Parallèle au geste de l'écriture pour la plupart
des dessins figuratifs des manuscrits, qu'ils soient illustration
ou expression d'un imaginaire sans lien manifeste avec le texte,
le croquis n'y sert donc directement l'écriture que rarement,
ou il l'orne. Il émerge parfois même à des
moments de blocage. En tout cas, il disparaît complètement
au moment de la publication (si l'on met à part le cas
de la maquette de couverture) ; plus encore, le texte publié
n'encourage pas toujours la représentation par le lecteur
: l'image est alors évacuée.
Dans deux passages célèbres des souvenirs de W
ou le Souvenir d'enfance, on repère l'utilisation du
verbe dérivé de dessin.
C'est cela que je dis, c'est cela que j'écris et c'est cela seulement qui se trouve dans les mots que je trace, et dans les lignes que ces mots dessinent, et dans les blancs que laisse apparaître l'intervalle entre ces lignes (ch. VIII, p. 59).
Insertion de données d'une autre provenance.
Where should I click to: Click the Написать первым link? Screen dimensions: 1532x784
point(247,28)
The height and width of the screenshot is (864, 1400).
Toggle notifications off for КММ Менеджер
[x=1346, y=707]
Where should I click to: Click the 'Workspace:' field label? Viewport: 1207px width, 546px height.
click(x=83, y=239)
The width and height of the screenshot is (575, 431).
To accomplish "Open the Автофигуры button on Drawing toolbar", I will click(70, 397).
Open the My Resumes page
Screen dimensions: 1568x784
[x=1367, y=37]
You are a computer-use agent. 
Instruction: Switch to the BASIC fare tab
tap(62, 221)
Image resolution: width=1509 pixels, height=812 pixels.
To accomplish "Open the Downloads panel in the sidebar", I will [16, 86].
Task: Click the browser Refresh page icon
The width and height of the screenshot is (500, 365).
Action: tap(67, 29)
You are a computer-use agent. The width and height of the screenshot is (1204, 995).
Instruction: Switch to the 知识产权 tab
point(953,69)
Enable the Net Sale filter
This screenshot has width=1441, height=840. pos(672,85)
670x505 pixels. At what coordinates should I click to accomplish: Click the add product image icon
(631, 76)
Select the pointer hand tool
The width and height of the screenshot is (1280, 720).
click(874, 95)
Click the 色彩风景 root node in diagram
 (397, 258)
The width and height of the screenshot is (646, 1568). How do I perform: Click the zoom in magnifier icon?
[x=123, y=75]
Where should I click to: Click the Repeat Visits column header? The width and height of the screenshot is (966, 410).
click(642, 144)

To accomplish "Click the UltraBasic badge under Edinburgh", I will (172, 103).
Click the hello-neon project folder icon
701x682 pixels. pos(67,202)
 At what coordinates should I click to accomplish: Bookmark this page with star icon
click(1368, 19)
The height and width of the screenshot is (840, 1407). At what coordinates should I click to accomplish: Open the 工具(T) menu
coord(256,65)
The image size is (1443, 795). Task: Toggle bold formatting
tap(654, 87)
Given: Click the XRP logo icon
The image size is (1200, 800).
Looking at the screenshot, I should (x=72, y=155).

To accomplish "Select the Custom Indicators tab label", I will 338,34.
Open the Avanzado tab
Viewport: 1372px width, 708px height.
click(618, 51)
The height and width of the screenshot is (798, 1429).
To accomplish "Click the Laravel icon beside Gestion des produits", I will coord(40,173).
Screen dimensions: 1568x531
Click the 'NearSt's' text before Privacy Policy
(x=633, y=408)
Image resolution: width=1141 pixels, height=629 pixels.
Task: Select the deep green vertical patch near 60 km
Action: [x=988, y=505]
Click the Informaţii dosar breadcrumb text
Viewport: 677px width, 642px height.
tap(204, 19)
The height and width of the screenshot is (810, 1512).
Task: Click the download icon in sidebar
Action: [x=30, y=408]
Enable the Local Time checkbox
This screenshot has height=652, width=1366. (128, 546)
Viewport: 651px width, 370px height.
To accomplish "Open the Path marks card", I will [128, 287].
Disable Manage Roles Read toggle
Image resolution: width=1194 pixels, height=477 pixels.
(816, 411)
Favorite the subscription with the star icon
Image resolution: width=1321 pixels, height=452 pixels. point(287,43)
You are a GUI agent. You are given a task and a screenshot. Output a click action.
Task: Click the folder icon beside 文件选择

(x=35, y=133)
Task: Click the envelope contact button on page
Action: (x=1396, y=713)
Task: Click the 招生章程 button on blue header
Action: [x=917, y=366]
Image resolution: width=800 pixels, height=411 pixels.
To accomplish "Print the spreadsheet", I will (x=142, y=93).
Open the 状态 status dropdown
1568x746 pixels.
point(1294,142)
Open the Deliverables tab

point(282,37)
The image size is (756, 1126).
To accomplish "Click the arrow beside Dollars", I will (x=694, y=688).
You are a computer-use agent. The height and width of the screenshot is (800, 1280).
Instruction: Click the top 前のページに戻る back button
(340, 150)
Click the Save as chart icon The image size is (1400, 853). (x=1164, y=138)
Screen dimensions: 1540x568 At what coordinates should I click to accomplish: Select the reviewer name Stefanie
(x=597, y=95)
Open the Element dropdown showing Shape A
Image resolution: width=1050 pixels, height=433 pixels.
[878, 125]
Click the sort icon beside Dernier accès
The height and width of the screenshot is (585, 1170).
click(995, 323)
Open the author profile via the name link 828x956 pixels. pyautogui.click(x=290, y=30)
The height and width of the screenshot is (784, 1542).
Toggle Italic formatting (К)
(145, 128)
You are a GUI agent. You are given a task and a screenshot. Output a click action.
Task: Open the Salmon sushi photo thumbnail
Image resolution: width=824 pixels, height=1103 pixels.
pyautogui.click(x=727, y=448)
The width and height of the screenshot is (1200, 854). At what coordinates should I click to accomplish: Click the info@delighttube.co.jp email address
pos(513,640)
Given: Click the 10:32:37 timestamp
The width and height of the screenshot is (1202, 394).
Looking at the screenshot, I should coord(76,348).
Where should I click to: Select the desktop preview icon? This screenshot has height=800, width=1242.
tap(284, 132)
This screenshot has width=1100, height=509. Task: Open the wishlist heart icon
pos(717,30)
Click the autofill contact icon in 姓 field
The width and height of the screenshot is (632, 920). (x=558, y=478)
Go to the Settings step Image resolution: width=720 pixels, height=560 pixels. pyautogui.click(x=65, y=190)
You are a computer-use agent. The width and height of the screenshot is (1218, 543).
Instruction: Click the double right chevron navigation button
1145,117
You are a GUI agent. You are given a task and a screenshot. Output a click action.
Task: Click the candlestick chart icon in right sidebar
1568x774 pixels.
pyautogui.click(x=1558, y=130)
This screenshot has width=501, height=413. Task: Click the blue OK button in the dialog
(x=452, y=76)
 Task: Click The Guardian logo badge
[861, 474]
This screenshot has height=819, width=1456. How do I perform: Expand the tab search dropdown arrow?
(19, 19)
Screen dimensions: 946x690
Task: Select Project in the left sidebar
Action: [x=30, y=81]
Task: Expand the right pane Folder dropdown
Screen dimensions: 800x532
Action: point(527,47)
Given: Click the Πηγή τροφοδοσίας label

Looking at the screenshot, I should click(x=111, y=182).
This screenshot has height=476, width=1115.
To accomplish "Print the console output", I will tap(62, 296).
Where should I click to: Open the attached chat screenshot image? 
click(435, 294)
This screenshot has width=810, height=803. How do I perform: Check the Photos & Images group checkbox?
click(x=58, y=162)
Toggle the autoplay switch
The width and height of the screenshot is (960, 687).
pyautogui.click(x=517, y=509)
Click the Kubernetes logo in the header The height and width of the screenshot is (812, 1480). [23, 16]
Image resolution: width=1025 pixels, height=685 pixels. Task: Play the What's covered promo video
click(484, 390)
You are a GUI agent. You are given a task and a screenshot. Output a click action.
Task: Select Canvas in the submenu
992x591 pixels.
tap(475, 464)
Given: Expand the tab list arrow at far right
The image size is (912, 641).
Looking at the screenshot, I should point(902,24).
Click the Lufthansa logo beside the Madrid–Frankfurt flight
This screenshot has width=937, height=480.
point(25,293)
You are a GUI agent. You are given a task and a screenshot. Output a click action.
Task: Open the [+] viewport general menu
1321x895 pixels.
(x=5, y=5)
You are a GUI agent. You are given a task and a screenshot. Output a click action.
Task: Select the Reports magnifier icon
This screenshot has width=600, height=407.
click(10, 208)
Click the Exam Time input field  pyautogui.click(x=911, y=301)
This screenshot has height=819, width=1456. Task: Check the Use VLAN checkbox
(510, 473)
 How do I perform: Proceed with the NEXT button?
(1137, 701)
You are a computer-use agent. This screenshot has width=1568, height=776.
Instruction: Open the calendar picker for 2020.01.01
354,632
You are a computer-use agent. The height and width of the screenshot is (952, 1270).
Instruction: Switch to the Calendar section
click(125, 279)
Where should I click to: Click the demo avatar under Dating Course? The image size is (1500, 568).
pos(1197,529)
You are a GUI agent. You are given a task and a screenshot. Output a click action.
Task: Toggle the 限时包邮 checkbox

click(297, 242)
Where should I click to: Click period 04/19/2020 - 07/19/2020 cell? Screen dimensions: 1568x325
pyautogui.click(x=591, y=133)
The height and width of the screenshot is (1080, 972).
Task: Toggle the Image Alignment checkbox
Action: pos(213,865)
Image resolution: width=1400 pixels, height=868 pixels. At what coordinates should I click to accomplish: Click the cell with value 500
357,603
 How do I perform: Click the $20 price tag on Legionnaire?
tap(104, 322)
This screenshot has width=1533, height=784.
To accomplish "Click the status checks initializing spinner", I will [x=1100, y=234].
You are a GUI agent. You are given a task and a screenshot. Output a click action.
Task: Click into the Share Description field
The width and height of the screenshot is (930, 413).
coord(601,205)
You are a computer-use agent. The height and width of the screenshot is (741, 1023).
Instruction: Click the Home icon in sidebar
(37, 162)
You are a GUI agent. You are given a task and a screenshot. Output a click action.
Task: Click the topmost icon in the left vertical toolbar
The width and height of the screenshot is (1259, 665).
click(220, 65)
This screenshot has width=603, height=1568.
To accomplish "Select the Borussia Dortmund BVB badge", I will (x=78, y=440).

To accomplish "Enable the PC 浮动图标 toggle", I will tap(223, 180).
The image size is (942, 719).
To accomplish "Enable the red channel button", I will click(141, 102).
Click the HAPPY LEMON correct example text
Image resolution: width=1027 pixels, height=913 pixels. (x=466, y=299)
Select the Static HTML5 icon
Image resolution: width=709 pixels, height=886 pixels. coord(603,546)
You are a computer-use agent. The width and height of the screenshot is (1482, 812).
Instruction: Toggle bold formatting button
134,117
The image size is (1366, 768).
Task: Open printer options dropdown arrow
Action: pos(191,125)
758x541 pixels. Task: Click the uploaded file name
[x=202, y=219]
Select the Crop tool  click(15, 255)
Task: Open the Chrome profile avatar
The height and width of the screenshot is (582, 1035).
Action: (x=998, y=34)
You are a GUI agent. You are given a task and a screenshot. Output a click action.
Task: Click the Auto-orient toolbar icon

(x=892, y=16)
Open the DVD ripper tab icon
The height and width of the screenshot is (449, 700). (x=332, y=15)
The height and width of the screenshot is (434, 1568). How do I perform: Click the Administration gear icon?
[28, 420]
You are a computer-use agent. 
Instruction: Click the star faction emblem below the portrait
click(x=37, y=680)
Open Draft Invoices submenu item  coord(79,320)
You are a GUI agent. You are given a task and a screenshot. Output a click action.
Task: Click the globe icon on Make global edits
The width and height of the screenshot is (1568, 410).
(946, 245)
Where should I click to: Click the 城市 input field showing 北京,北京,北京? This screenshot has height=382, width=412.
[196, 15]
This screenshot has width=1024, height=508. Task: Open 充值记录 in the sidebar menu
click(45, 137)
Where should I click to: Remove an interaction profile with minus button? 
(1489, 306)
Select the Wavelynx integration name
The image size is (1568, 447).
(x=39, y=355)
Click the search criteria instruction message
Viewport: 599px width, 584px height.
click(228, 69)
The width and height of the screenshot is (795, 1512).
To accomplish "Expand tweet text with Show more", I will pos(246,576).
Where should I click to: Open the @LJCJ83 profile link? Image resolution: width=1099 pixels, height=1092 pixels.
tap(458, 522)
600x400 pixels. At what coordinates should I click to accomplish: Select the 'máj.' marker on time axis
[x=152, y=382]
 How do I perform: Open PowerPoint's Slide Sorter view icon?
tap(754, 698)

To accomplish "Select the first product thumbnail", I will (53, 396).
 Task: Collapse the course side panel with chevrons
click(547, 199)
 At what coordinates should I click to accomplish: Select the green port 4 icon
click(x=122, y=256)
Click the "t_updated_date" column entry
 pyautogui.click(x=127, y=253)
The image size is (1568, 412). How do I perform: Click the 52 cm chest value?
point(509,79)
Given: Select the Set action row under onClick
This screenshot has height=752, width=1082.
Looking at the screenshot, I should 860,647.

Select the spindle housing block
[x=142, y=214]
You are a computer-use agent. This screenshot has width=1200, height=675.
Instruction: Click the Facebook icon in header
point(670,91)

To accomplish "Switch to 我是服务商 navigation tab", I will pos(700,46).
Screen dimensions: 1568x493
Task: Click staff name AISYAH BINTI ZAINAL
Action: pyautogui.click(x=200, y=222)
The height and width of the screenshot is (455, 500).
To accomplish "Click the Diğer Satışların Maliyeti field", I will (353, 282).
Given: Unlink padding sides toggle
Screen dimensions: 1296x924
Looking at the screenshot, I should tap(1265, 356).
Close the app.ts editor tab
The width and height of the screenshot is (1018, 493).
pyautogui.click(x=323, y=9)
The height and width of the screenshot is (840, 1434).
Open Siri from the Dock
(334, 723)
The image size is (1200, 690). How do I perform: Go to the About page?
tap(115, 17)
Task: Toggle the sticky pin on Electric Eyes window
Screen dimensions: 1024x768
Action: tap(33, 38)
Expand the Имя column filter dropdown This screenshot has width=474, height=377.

point de départ [...] d'une géométrie fantasmatique dont le V dédoublé constitue la figure de base et dont les enchevêtrements multiples tracent les symboles majeurs de l'histoire de mon enfance : deux V accolés par leurs pointes dessinent un X (Etc.) (47)
On passe donc, avec le livre, du dessin d'une histoire au dessin
de mots ou de lettres. Et par rapport à « l'absence
de repères » symbolisée par les dessins figuratifs,
le dessin de la lettre permet la constitution « d'une géométrie
fantasmatique » ayant un « point de départ
» (p. 106, ch. XV) (48) ;
quand la «
dislocation » caractérise les dessins d'enfant, le
dessin du mot permet l'insertion dans un réseau signifiant.
De plus, l'écriture, discontinue, pose des limites, les
trace : elle laisse apparaître des blancs, ce qui
est contraire au mouvement du dessin, qui les comble. La lettre
permet l'entrée dans un réseau signifiant mais n'a
pas de signifié propre. L'écriture pose donc les
limites d'un déchiffrement tout en étant une trace
de celui-ci (49). Dans
les deux passages ci-dessus, comme au chapitre II (passage cité),
on remarque de fait la co-occurrence de dessiner et tracer.
L'écriture est dans W ou le Souvenir d'enfance une
enquête : elle permet à la fois de « tracer
[...]
des origines » (p. 78) et de laisser une trace (50) : «
j'écris parce que nous avons vécu ensemble, parce
que j'ai été un parmi eux, ombre au milieu de leurs
ombres, corps près de leur corps ; j'écris parce
qu'ils ont laissé en moi leur marque indélébile
et que la trace en est l'écriture » (p. 59).